In nanopore-based sequencing, the word “tunneling” does not refer to the threading of a single strand of DNA through a nanopore, as one might expect. It is, rather, a novel detection technique, the measurement of tunneling current. Tunneling occurs when an electron exploits a quantum mechanical loophole and passes through a potential barrier that would be great enough to repel a classical electron.
Quantum tunneling detectors are still the stuff of experiment, but they may find their way into commercial nanopore sequencing platforms, which typically rely on measuring the ionic current that passes across a pore as DNA passes through it. Quantum tunneling detectors could reduce the cost and increase the scale of nanopore sequencing, but they require nanopores that are fabricated from synthetic materials, rather than proteins, which have already been shown to be optimizable and reliable nanopore components.
In 2005, tunneling as a means of determining DNA base sequences was first proposed. In 2010, tunneling was used to identify single bases in short DNA molecules. As late as 2015, tunneling developers were still striving to achieve single-base resolution by controlling how quickly the DNA passes through the nanopore.
The kinks in tunneling are still being worked out, but at Osaka University it has been used to distinguish between chemically modified bases, demonstrating how it may be advantaged in certain applications. Specifically, Osaka scientists used a single-molecule quantum sequencing method to determine exactly where an anticancer agent, trifluridine, becomes incorporated into DNA. Although trifluridine can take thymine’s place in DNA, it cannot bind to thymine’s partner, adenine. Consequently, when trifluridine gets incorporated into DNA of cancer cells, it inhibits cell proliferation and tumor growth.
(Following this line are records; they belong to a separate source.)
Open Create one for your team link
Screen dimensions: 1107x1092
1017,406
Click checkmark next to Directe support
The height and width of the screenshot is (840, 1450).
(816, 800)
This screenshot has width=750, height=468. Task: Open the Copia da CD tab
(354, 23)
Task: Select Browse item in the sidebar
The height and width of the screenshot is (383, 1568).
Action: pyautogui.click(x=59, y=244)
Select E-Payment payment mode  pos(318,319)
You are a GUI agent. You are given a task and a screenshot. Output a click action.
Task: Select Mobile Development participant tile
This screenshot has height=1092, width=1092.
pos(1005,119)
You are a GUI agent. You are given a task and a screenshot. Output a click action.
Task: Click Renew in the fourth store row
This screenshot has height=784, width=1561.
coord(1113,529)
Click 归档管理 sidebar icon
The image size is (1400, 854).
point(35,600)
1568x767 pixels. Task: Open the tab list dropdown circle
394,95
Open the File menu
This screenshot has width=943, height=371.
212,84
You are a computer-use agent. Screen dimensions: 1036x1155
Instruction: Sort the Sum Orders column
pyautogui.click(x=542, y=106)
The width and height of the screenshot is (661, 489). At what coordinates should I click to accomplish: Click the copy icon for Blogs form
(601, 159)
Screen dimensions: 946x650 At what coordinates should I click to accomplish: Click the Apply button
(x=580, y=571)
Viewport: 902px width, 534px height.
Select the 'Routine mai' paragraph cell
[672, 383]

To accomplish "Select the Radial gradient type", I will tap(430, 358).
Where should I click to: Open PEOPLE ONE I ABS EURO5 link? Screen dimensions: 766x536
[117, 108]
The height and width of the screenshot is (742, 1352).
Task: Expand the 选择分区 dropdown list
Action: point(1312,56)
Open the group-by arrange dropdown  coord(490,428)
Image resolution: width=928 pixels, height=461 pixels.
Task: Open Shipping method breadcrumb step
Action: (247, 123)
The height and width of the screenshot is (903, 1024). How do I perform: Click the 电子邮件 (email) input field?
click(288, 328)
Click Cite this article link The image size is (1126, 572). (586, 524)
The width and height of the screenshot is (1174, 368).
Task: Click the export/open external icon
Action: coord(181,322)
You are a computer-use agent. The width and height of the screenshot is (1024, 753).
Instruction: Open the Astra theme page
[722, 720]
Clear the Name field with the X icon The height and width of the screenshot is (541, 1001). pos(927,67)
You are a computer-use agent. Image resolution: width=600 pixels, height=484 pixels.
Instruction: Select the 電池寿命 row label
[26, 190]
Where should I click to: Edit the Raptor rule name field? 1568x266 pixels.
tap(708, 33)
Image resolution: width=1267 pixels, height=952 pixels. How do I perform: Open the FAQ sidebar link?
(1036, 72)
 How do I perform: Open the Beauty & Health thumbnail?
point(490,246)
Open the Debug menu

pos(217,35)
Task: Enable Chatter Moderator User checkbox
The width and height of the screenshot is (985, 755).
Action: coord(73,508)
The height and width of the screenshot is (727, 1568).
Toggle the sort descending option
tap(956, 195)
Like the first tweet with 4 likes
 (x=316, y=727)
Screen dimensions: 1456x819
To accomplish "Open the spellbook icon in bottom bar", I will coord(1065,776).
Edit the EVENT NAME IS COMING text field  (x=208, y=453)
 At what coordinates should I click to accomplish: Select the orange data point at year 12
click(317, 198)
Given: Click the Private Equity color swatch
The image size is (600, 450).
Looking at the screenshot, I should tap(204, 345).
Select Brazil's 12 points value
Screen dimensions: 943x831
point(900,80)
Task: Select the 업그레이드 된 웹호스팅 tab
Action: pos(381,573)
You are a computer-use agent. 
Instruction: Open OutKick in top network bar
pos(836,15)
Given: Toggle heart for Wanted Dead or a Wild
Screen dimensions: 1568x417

In Scientific Reports, the Osaka scientists described how they used tunneling to distinguish drug molecules from normal nucleotides in short strands of DNA. The analysis of long strands of DNA, the scientists noted, will require better “flow-dynamics control techniques.”
Eventually, tunneling could lead to a “better understanding of the mechanism involved in DNA damage,” said the article’s senior author, Masateru Taniguchi, PhD. “This technology,” he added, could “aid in the development of more effective anticancer drugs.”